A DPU reconhece, porém, que os documentos usados como prova material nem sempre são acessíveis aos povos originários. Para o Ministério Público Federal, as exigências feitas pelo INSS violam o tratamento conferido pela Constituição Federal aos povos indígenas ao reconhecer o direito dessas comunidades de não serem integradas ou assimiladas à força pela sociedade não indígena.
O MPF também considera que os documentos emitidos pela Funai atestando relações de casais indígenas para efeitos de pensão por morte são dotados de fé pública, o que significa a presunção de que seu conteúdo é verdadeiro e que as informações somente podem ser desconstituídas por robustas provas contrárias, jamais por arbítrio do INSS.
Segundo a advogada indígena Joélen Oitaiã, membro da Comissão da Diversidade Racial e Etnia do IBDFAM, com essa decisão a Funai terá uma atuação mais abrangente. “A decisão é um marco na história de povos indígenas, que tanto sofre por estas autarquias, na questão da comprovação documental.”
“Acredito que os direitos dos povos indígenas não se misturam com a cultura indígena. Pensão por morte é direito exposto na nossa legislação e deve ser amplo, para todos”, frisa a especialista.
Segundo ela, o principal desafio atualmente é a informatização. “Muitos povos indígenas que vivem aldeados não têm acesso à internet. Isso atinge o modo cultural e dificulta o acesso aos benefícios”, afirma.
Prova material
Conforme a decisão, o INSS deve aceitar o documento como comprovante de união estável independentemente do momento de sua confecção quando a Funai indicar que a declaração tem validade indefinida; ou ao menos aceitar a declaração da Funai como início de prova material e dar, ao requerente da pensão por morte, acesso ao procedimento de justificação do requerimento.

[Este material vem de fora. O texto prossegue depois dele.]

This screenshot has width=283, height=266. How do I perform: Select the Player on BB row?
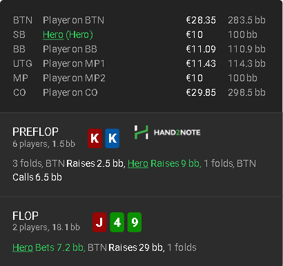tap(139, 49)
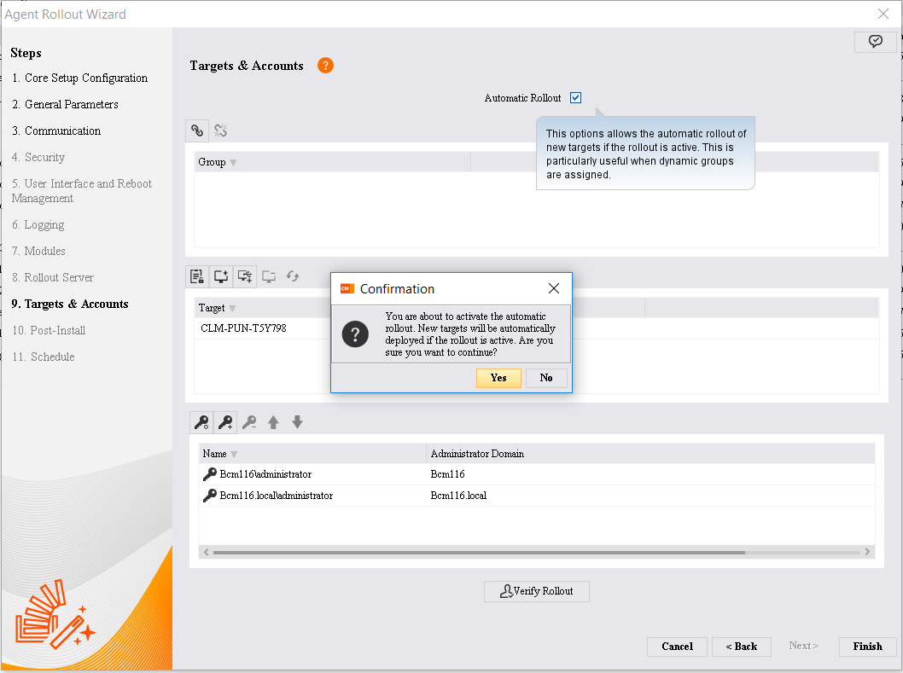Click the add device monitor icon

(221, 276)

Para o advogado Anderson De Tomasi Ribeiro, presidente da Comissão de Direito Previdenciário do IBDFAM, as exigências feitas pelo INSS “não fazem nenhum sentido”. Ele concorda que as alegações da autarquia violam o tratamento conferido pela Constituição e desrespeitam os usos, costumes e tradições indígenas.
O especialista lembra que a Convenção 169 da Organização Internacional do Trabalho – OIT, no artigo 1°, item 1, alínea b, bem como a Declaração Americana sobre os Direitos dos Povos Indígenas reconhece e preserva a autoidentificação como elemento essencial para determinar a condição de indígena.

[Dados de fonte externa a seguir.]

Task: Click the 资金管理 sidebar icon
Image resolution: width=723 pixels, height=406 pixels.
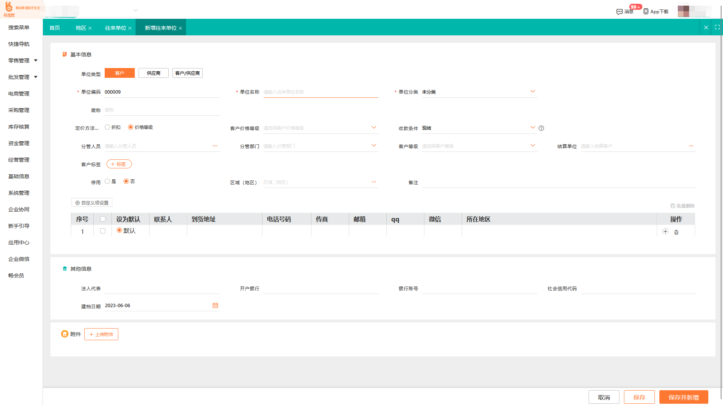Action: click(x=19, y=143)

“Ponto importante tratado na ação é a existência de comunidades indígenas que residem em centros urbanos, mais adeptas à cultura não indígena. Entretanto, há inúmeras comunidades que vivem em isolamento e distantes de centros urbanos”, reconhece Anderson.
Ele acrescenta: “Esta decisão é de suma importância para avanços em outras situações, pois há respeito à tradição. Não faz sentido obrigar povos indígenas estabelecerem união estável nos moldes da população não indígena, principalmente, obrigando-os a produzir prova documental”.
Anderson De Tomasi avalia que “o equívoco do INSS de fazer distinções desarrazoadas entre relações, é comum e está no texto da Instrução Normativa 128/2022”. Segundo o advogado, este fato ocorre a exigir mais de uma prova para a união estável, enquanto que para o casamento a própria certidão é suficiente.
A saída para superar esta distinção, de acordo com o especialista, é trazer para o debate o Tema 809 do Supremo Tribunal Federal – STF, que entendeu ser inconstitucional a distinção de regimes sucessórios entre cônjuges e companheiros.
“Precisamos avançar. Deve haver respeito às culturas e tradições, pois a lei não pode exigir uma padrão de conduta da sociedade. Do contrário, não estamos proporcionando a todos, de forma igualitária, a inclusão social”, conclui Anderson De Tomasi.